9. Conventional thinking: I can't do mathematics.
Reverse thinking: I can make up my mind to improve on this subject. I just need to keep trying, perhaps with the same level of resilience as Thomas Edison who finally succeeded, after almost two years of failed attempts, in finding the right lighting material for the light bulb. I know that every little effort counts, even though results do not show readily.
10. Conventional thinking: I face fear, worry and anxiety during a test or an exam.
Reverse thinking: Such a response is normal given the high stake of a test or an exam. I just try to focus my energy to conquer the paper - question by question, part by part - by writing whatever meaningful mathematical content I can think of.
11. Conventional thinking: I procrastinate whenever it has got to do with mathematics.
Reverse thinking: It is habitual to put off something I do not like. I will do mathematics first, without thinking too much about my dislike for it. Thinking while doing something is often harder than mere doing.
12. Conventional thinking: My teacher can't teach well.

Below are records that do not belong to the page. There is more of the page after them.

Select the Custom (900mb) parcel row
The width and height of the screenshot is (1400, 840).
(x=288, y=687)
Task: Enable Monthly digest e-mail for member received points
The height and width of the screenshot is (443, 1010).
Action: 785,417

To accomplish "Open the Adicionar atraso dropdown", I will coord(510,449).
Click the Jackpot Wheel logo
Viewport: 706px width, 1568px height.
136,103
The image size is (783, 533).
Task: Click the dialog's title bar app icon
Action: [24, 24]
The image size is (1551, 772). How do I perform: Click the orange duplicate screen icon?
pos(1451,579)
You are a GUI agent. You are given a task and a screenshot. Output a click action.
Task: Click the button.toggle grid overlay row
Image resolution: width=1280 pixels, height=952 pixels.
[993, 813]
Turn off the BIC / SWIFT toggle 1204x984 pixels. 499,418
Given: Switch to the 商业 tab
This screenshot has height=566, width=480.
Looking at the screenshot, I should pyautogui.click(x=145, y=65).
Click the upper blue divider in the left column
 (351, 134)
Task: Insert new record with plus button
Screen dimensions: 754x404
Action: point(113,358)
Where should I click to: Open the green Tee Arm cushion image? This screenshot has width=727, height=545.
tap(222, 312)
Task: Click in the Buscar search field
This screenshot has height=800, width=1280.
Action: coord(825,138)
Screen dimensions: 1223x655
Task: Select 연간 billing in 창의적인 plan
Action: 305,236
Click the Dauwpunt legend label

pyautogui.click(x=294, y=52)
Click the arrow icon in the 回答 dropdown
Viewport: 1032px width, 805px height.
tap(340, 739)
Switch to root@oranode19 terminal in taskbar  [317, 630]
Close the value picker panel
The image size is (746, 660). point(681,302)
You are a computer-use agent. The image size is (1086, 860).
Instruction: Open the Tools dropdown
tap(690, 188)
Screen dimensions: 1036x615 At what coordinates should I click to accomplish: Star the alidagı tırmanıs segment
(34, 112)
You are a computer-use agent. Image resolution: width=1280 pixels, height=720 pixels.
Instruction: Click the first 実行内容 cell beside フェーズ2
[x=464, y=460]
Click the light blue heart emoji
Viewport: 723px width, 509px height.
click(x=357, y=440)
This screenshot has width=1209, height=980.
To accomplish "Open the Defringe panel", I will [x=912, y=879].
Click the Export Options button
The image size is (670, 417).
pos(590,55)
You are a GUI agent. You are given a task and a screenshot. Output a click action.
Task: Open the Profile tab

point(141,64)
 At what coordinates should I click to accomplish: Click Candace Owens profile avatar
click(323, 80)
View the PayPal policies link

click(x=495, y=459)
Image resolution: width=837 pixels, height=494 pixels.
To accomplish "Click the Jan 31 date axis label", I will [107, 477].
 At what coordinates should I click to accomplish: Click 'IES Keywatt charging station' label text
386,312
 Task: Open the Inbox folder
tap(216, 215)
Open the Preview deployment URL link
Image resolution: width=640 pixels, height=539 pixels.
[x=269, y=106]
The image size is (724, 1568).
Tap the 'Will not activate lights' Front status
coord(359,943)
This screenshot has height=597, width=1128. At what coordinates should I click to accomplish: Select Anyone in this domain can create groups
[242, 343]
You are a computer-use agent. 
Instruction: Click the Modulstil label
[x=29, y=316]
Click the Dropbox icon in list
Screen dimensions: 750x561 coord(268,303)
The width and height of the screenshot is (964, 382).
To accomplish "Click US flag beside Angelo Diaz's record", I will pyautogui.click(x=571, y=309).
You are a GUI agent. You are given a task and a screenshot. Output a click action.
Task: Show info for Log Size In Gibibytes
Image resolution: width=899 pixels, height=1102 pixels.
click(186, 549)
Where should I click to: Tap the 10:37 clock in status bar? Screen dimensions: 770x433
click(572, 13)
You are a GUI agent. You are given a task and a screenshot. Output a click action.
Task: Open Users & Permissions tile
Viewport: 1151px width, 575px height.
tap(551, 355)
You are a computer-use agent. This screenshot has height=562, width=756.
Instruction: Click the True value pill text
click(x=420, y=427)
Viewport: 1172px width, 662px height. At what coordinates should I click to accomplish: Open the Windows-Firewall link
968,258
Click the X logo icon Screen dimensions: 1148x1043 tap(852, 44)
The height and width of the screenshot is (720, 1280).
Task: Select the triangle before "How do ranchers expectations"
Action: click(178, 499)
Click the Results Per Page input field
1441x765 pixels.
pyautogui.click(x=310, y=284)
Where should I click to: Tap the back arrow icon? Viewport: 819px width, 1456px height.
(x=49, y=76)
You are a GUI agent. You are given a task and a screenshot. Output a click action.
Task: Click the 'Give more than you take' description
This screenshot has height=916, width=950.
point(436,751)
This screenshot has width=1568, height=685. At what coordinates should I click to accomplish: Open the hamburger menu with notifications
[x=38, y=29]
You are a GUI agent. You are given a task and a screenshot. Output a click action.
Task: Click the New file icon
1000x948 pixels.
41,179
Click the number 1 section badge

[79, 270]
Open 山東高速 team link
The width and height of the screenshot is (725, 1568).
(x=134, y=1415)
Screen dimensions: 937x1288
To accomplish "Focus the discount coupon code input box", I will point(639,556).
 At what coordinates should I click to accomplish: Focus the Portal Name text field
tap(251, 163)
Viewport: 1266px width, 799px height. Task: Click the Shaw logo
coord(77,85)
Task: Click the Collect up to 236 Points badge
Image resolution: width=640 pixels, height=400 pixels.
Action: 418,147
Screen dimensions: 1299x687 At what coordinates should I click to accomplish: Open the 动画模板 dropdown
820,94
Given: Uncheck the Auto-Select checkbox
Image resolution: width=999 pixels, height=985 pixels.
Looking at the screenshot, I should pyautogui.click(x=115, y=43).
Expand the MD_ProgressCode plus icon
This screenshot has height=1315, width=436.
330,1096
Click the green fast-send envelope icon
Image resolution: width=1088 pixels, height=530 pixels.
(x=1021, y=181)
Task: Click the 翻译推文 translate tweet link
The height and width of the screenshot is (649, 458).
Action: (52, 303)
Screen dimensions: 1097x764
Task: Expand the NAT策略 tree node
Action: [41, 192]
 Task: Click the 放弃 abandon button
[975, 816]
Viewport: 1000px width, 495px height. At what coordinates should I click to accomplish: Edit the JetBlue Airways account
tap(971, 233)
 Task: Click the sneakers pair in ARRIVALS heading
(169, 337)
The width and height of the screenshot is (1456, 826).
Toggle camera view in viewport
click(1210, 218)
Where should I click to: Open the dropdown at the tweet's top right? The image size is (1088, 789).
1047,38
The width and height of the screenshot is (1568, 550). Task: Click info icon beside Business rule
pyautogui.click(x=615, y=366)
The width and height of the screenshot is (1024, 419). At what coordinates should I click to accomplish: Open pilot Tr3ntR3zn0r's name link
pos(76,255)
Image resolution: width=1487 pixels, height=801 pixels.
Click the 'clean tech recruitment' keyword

Reverse thinking: I will not allow this to affect me in my effort to excel. I can consider other avenues of help to clarify the doubts I am having. I can also give feedback to my teacher in a tactful manner so that he/she will improve, benefitting my juniors in future.
Thanks in advance for reading.
Cheers,
Wen Shih
Hi,
Please read my new maths learning article that is related to statistics:
http://wenshih.files.wordpress.com/2010/02/tackling-an-area-of-difficulty-in-statistics-i.pdf
Thanks.
Cheers,
Wen Shih
Hi,
Students often write sqrt(x^2) = x, which is incomplete.
In fact, sqrt(x^2) = |x|, where
|x| = x if x >= 0
or |x| = -x if x < 0.
Think about the next five questions:
1. What is sqrt[ (x^2 - 2x + 1) ], if -1 <= x <= 1?
2. What is sqrt[ (x^2 + 2x + 1) ], if -1 <= x <= 1?
3. Solve 1/2 < x^2 < 3.
4. Solve 1/2 < e^(2x) < 3.
5. Make y the subject of the equation ln |y - 40| = kt + c.
Thanks.
Cheers,
Wen Shih
Hi,
Roots of quadratic equations is a topic within the O-level Additional Mathematics syllabus. We recall that if x = a and x = b are possible roots of a quadratic equation, we can form easily the quadratic equation which is given by
x^2 - (a + b)x + ab = 0.
The coefficient of x is the sum of roots and the constant is the product of roots. This fact is also applicable for complex roots.
We shall use this prior knowledge of roots of quadratic equations for the topic of complex numbers where one needs to find roots of a polynomial with real coefficients.
First, we state two important results involving complex numbers z and z* (the conjugate of z):
1. z + z* = 2 Re(z),
2. z . z* = |z|^2.
Now if z = z1 and z = z1* are possible complex roots, the quadratic equation involving z will be
z^2 - (z1 + z1*)z + (z1 . z1*), which can further be simplified to
z^2 - {2 Re(z1)} z + |z1|^2, using the earlier results.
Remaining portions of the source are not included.